Dikenal sebagai sosok tegas, disiplin, namun penuh kepedulian, dr. Erliyati sukses menciptakan iklim kerja yang profesional, transparan, dan humanis. Di bawah arahannya, pelayanan rumah sakit dinilai lebih cepat, nyaman, dan ramah.
“Sejak beliau menjabat, pelayanan jauh lebih baik. Suasana rumah sakit juga makin bersahabat,” ungkap Rifki, seorang aktivis asal Sumenep, Selasa (29/7/2025).
Tak hanya masyarakat, para pegawai dan tenaga medis pun menyatakan dukungan kuat agar dr. Erliyati tetap melanjutkan kepemimpinannya. Bagi mereka, ia bukan sekadar direktur, tapi figur inspiratif yang mampu membangkitkan semangat kerja.
“Beliau pemimpin sekaligus panutan. Kami merasa dihargai dan dimotivasi,” ujar seorang perawat senior.
Para dokter pun merasakan perubahan atmosfer kerja yang lebih terbuka. “Kini komunikasi lebih cair. Beliau sering turun langsung ke lapangan dan memperlakukan kami sebagai rekan sejajar,” tutur seorang dokter spesialis.

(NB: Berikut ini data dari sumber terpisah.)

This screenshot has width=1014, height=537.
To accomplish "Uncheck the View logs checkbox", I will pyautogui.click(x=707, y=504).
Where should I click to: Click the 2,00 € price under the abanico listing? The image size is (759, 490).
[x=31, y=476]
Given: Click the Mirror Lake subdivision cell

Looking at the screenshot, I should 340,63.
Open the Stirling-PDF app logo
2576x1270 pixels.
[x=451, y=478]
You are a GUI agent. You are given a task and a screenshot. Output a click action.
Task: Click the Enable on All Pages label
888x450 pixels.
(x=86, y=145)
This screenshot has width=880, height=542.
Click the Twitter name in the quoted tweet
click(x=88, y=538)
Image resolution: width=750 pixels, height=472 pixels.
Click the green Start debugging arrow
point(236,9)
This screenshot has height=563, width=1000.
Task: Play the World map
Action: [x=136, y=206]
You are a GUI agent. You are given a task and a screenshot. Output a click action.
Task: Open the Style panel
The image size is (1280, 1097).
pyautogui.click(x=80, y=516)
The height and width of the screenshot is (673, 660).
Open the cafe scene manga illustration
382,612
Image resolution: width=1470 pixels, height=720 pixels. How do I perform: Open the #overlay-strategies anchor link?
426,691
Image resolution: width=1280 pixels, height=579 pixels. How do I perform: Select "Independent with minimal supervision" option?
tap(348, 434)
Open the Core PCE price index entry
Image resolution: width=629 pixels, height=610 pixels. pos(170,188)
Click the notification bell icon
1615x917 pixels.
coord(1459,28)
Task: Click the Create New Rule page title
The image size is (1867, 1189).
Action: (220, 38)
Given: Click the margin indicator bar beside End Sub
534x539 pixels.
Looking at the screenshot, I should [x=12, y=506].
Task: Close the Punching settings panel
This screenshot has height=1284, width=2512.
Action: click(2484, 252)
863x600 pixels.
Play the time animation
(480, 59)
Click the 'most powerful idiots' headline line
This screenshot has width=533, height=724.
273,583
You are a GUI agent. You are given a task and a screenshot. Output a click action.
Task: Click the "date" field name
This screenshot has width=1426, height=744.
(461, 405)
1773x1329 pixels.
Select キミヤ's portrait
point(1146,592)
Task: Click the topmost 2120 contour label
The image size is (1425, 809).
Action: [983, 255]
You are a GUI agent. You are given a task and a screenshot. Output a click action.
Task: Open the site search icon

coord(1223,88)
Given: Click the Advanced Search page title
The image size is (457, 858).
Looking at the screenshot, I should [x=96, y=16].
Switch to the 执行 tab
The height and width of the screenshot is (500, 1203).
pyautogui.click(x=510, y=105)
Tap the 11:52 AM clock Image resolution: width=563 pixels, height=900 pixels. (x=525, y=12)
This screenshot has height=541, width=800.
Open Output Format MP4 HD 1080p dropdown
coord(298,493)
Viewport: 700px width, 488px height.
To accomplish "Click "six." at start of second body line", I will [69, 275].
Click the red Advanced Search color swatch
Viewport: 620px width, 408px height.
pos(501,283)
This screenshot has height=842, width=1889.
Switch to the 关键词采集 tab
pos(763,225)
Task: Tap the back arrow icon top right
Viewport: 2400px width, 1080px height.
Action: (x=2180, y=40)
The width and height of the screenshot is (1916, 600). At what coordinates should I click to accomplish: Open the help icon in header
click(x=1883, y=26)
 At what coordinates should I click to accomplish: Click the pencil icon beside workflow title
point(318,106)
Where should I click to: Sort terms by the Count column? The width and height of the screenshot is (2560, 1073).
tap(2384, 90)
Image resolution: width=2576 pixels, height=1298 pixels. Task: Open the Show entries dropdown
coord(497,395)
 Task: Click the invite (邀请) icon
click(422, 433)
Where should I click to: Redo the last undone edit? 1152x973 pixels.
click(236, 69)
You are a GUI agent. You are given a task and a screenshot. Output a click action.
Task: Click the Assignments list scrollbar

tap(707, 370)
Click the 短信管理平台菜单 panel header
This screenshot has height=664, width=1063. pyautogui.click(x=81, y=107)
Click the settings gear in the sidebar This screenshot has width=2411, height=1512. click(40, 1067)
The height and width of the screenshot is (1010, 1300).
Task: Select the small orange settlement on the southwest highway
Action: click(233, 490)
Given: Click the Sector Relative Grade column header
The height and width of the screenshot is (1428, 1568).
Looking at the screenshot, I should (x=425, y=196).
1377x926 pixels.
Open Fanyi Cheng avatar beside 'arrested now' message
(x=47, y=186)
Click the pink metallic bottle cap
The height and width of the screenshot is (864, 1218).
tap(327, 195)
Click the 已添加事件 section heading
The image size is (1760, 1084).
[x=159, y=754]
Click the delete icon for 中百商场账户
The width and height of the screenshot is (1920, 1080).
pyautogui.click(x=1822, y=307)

Kepemimpinan dr. Erliyati juga dikenal menjunjung tinggi etika, integritas, dan prinsip kemanusiaan dalam setiap kebijakan yang diambil. Hal ini memperkuat citranya sebagai pemimpin yang tidak hanya cakap manajerial, tetapi juga empatik dan teladan.
“Beliau memimpin dengan empati, bukan tekanan. Itu membuat kami merasa nyaman,” kata seorang dokter lainnya.
Kekhawatiran muncul jika rotasi jabatan sampai menggeser posisinya. Beberapa staf bahkan siap menyuarakan dukungan resmi ke pemerintah.
“Kami tak ingin kehilangan pemimpin yang tulus bekerja untuk rumah sakit ini,” ucap seorang staf administrasi.
Hingga kini, belum ada pernyataan resmi dari Pemkab Sumenep terkait arah kepemimpinan RSUDMA ke depan. Namun satu suara yang jelas terdengar dari internal rumah sakit: dr. Erliyati masih sangat dibutuhkan.
Ia bukan hanya pemegang jabatan, tapi penggerak semangat reformasi pelayanan dan simbol perubahan menuju rumah sakit yang lebih manusiawi, profesional, dan bermakna.